### [TASK BRIEF]
The entries below need to be transcribed verbatim.
-- DATA LISTING follows --
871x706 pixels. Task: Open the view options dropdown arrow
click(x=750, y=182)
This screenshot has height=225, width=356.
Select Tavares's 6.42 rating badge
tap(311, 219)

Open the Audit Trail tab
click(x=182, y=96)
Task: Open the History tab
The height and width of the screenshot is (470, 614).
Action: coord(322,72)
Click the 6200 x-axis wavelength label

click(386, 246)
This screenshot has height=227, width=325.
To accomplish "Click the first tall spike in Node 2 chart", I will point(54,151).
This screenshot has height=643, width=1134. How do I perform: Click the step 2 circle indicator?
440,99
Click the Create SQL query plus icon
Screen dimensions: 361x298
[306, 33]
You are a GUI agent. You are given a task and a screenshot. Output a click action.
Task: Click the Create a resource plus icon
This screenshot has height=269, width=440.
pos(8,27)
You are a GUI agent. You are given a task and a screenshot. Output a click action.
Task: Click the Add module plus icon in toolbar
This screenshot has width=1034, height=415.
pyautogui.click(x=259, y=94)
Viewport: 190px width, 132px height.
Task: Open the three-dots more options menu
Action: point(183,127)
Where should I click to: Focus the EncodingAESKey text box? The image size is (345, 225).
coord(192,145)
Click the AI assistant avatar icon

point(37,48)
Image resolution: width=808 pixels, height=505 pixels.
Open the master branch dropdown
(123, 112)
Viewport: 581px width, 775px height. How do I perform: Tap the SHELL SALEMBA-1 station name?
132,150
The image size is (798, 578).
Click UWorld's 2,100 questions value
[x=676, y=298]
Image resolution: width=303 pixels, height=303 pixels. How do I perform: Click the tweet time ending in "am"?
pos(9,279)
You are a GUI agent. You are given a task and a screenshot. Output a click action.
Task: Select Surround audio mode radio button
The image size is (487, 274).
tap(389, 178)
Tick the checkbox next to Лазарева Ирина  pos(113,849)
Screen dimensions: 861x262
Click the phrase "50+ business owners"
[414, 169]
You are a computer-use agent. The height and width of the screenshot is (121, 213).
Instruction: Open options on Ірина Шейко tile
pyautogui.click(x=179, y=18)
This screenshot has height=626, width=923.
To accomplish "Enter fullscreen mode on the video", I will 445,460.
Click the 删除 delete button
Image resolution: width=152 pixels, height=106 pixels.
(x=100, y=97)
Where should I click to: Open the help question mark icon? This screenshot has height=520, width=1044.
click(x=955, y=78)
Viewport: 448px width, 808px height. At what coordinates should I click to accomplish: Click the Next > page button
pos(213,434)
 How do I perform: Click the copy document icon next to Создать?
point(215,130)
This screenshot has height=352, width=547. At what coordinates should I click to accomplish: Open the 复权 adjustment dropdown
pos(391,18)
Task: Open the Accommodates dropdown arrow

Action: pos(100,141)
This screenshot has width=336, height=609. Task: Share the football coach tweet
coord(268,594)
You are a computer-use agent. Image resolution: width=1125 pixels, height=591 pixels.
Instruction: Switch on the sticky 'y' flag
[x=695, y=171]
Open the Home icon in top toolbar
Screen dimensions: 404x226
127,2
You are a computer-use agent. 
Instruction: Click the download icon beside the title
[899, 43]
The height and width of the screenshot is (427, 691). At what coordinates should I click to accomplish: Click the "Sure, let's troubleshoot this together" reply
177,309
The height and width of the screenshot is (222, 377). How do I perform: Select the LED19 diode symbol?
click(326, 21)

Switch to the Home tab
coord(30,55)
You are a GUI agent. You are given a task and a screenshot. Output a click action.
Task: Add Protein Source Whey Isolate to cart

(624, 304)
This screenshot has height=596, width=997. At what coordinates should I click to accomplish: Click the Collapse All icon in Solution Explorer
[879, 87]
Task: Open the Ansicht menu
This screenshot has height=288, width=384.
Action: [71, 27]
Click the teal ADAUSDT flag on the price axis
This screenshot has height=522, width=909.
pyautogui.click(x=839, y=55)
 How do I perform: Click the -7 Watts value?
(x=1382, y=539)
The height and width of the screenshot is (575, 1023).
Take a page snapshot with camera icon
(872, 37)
-- DATA LISTING concluded --
### [RESPONSE TO THE EXERCISE]
871x706 pixels. Task: Open the view options dropdown arrow
click(x=750, y=182)
This screenshot has height=225, width=356.
Select Tavares's 6.42 rating badge
tap(311, 219)

Open the Audit Trail tab
click(x=182, y=96)
Task: Open the History tab
The height and width of the screenshot is (470, 614).
Action: coord(322,72)
Click the 6200 x-axis wavelength label

click(386, 246)
This screenshot has height=227, width=325.
To accomplish "Click the first tall spike in Node 2 chart", I will point(54,151).
This screenshot has height=643, width=1134. How do I perform: Click the step 2 circle indicator?
440,99
Click the Create SQL query plus icon
Screen dimensions: 361x298
[306, 33]
You are a GUI agent. You are given a task and a screenshot. Output a click action.
Task: Click the Create a resource plus icon
This screenshot has height=269, width=440.
pos(8,27)
You are a GUI agent. You are given a task and a screenshot. Output a click action.
Task: Click the Add module plus icon in toolbar
This screenshot has width=1034, height=415.
pyautogui.click(x=259, y=94)
Viewport: 190px width, 132px height.
Task: Open the three-dots more options menu
Action: point(183,127)
Where should I click to: Focus the EncodingAESKey text box? The image size is (345, 225).
coord(192,145)
Click the AI assistant avatar icon

point(37,48)
Image resolution: width=808 pixels, height=505 pixels.
Open the master branch dropdown
(123, 112)
Viewport: 581px width, 775px height. How do I perform: Tap the SHELL SALEMBA-1 station name?
132,150
The image size is (798, 578).
Click UWorld's 2,100 questions value
[x=676, y=298]
Image resolution: width=303 pixels, height=303 pixels. How do I perform: Click the tweet time ending in "am"?
pos(9,279)
You are a GUI agent. You are given a task and a screenshot. Output a click action.
Task: Select Surround audio mode radio button
The image size is (487, 274).
tap(389, 178)
Tick the checkbox next to Лазарева Ирина  pos(113,849)
Screen dimensions: 861x262
Click the phrase "50+ business owners"
[414, 169]
You are a computer-use agent. The height and width of the screenshot is (121, 213).
Instruction: Open options on Ірина Шейко tile
pyautogui.click(x=179, y=18)
This screenshot has height=626, width=923.
To accomplish "Enter fullscreen mode on the video", I will 445,460.
Click the 删除 delete button
Image resolution: width=152 pixels, height=106 pixels.
(x=100, y=97)
Where should I click to: Open the help question mark icon? This screenshot has height=520, width=1044.
click(x=955, y=78)
Viewport: 448px width, 808px height. At what coordinates should I click to accomplish: Click the Next > page button
pos(213,434)
 How do I perform: Click the copy document icon next to Создать?
point(215,130)
This screenshot has height=352, width=547. At what coordinates should I click to accomplish: Open the 复权 adjustment dropdown
pos(391,18)
Task: Open the Accommodates dropdown arrow

Action: pos(100,141)
This screenshot has width=336, height=609. Task: Share the football coach tweet
coord(268,594)
You are a computer-use agent. Image resolution: width=1125 pixels, height=591 pixels.
Instruction: Switch on the sticky 'y' flag
[x=695, y=171]
Open the Home icon in top toolbar
Screen dimensions: 404x226
127,2
You are a computer-use agent. 
Instruction: Click the download icon beside the title
[899, 43]
The height and width of the screenshot is (427, 691). At what coordinates should I click to accomplish: Click the "Sure, let's troubleshoot this together" reply
177,309
The height and width of the screenshot is (222, 377). How do I perform: Select the LED19 diode symbol?
click(326, 21)

Switch to the Home tab
coord(30,55)
You are a GUI agent. You are given a task and a screenshot. Output a click action.
Task: Add Protein Source Whey Isolate to cart

(624, 304)
This screenshot has height=596, width=997. At what coordinates should I click to accomplish: Click the Collapse All icon in Solution Explorer
[879, 87]
Task: Open the Ansicht menu
This screenshot has height=288, width=384.
Action: [71, 27]
Click the teal ADAUSDT flag on the price axis
This screenshot has height=522, width=909.
pyautogui.click(x=839, y=55)
 How do I perform: Click the -7 Watts value?
(x=1382, y=539)
The height and width of the screenshot is (575, 1023).
Take a page snapshot with camera icon
(872, 37)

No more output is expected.